» Directions
Please copy out the entries below exactly, beginning with the line that contains "The width and height of the screenshot is (622, 558)." and ending with the line that contains "Task: Open page", and include nothing outside that span.

» The data
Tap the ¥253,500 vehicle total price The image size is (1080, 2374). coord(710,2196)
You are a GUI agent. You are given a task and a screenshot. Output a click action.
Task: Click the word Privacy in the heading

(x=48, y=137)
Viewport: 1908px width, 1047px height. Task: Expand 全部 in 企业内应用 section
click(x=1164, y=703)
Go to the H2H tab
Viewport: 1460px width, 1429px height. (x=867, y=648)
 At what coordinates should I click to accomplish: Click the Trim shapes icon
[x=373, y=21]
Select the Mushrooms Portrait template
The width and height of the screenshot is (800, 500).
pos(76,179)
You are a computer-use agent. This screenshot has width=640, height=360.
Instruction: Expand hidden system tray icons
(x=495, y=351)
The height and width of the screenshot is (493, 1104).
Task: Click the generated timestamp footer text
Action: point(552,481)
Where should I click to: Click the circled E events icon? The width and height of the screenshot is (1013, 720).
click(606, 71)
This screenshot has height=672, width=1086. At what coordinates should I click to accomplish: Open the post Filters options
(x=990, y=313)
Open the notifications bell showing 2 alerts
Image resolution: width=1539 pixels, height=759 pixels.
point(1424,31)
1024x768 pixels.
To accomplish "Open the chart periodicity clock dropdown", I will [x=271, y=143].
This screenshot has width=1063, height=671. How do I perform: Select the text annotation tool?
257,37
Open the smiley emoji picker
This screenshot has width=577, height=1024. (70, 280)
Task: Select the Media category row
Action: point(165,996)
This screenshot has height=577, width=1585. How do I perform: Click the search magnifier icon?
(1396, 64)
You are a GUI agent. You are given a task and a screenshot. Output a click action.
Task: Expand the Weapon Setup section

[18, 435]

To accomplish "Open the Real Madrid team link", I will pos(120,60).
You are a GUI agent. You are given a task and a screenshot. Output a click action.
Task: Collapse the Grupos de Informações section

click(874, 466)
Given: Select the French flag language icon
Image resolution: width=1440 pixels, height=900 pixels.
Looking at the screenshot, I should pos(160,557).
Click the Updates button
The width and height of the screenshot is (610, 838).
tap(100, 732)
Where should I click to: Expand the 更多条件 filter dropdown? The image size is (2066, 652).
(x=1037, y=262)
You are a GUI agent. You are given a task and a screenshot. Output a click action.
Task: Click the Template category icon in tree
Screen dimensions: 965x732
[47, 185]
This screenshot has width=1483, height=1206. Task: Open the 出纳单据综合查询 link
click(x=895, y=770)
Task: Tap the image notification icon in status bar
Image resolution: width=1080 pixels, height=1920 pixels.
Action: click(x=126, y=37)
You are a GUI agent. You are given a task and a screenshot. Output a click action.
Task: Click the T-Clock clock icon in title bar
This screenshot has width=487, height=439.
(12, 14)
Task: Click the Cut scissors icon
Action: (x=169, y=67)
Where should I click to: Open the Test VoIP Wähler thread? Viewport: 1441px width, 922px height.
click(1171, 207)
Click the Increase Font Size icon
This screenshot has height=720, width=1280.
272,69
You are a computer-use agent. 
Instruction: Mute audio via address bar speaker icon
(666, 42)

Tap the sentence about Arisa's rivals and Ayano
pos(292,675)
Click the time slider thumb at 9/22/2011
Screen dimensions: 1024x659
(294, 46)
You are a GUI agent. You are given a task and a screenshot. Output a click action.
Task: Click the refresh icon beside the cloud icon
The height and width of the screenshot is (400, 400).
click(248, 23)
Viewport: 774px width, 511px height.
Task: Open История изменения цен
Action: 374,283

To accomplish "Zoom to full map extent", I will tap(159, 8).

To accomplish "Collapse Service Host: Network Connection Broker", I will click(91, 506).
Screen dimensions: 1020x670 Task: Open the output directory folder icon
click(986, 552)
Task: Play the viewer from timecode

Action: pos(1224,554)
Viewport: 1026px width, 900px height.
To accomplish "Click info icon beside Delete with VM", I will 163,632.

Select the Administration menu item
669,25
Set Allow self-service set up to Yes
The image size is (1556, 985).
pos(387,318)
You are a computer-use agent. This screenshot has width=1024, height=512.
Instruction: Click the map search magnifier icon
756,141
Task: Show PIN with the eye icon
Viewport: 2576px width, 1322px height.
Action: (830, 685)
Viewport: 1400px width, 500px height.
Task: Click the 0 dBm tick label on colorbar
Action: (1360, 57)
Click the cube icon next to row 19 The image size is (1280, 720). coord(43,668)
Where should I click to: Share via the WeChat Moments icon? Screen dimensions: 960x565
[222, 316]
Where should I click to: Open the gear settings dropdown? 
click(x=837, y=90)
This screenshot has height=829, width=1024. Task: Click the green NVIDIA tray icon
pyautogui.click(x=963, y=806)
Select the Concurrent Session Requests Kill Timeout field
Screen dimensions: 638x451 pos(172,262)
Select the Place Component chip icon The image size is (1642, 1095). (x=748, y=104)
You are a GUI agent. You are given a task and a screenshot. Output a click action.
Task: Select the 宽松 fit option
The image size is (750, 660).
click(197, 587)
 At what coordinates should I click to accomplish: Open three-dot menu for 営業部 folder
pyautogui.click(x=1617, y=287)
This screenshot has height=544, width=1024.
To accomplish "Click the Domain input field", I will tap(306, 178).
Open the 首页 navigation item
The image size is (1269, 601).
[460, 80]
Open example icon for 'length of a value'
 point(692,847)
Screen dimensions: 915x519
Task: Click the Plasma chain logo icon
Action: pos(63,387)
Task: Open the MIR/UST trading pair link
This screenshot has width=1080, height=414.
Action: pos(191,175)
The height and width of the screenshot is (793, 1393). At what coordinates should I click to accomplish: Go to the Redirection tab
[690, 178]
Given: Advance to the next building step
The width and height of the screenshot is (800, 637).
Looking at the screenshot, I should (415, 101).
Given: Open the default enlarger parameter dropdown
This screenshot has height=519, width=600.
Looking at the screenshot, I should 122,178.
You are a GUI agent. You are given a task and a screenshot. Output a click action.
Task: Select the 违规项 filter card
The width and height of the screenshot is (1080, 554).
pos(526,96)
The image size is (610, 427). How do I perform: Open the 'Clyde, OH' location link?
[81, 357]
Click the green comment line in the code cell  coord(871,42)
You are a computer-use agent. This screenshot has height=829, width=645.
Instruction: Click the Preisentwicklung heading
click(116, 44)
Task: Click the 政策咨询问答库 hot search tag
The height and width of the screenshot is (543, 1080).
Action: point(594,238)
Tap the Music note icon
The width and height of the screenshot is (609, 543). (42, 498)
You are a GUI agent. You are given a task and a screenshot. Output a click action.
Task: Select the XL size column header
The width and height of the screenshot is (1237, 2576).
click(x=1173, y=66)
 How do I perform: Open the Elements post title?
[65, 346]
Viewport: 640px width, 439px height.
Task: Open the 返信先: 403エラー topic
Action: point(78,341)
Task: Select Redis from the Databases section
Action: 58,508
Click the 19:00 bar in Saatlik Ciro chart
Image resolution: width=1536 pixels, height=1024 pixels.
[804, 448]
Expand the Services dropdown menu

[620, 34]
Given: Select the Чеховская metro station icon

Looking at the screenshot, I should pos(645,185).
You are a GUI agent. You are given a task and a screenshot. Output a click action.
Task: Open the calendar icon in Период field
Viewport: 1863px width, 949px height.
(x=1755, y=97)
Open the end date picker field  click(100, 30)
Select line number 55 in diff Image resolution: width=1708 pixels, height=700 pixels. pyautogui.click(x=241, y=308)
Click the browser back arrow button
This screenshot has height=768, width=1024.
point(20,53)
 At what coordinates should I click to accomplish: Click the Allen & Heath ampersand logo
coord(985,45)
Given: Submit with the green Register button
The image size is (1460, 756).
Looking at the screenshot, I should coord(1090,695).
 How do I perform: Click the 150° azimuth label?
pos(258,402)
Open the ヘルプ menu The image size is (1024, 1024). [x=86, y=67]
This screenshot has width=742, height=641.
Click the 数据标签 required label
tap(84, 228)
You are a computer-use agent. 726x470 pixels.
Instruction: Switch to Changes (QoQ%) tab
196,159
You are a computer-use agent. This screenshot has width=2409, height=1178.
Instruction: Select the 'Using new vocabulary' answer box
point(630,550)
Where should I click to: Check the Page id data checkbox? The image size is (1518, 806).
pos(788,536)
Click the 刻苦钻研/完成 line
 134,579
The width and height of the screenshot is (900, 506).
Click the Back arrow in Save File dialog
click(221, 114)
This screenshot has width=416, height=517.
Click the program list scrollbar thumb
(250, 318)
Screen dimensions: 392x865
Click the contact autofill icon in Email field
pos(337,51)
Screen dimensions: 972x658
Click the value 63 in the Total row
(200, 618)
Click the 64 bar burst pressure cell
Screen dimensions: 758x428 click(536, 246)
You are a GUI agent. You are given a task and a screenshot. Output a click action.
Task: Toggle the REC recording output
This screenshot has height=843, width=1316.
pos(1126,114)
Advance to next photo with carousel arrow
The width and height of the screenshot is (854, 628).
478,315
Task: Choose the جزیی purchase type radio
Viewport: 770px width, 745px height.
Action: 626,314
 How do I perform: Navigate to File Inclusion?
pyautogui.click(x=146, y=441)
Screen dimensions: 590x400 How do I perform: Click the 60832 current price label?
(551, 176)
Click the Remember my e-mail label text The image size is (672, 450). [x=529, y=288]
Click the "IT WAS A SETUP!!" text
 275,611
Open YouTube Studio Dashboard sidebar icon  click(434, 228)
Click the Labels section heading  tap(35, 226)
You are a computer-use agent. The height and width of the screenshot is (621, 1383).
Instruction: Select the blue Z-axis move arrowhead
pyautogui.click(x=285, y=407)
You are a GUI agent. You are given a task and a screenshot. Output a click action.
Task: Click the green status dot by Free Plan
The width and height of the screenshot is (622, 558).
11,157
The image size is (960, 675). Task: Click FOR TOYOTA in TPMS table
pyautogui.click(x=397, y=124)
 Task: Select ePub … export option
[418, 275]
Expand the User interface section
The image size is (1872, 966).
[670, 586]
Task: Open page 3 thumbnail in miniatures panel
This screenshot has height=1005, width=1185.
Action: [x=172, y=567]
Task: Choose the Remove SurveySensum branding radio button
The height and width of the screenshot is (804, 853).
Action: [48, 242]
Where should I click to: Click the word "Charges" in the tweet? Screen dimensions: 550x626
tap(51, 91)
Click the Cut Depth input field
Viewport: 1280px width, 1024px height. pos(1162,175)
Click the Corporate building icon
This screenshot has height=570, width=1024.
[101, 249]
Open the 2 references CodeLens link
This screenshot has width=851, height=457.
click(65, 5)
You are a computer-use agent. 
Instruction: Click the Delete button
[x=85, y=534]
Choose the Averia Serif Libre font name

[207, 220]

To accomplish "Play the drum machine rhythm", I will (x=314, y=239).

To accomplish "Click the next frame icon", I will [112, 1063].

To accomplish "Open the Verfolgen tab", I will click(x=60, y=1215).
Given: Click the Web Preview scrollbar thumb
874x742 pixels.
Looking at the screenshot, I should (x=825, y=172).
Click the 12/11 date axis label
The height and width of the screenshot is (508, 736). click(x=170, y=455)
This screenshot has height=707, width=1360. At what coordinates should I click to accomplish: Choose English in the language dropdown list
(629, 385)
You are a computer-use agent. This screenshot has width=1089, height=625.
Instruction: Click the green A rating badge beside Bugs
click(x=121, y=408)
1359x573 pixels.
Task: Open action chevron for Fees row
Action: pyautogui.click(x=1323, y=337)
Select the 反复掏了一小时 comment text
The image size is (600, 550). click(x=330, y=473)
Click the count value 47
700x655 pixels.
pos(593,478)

» Output for this exercise
The width and height of the screenshot is (622, 558).
11,157
The image size is (960, 675). Task: Click FOR TOYOTA in TPMS table
pyautogui.click(x=397, y=124)
 Task: Select ePub … export option
[418, 275]
Expand the User interface section
The image size is (1872, 966).
[670, 586]
Task: Open page 3 thumbnail in miniatures panel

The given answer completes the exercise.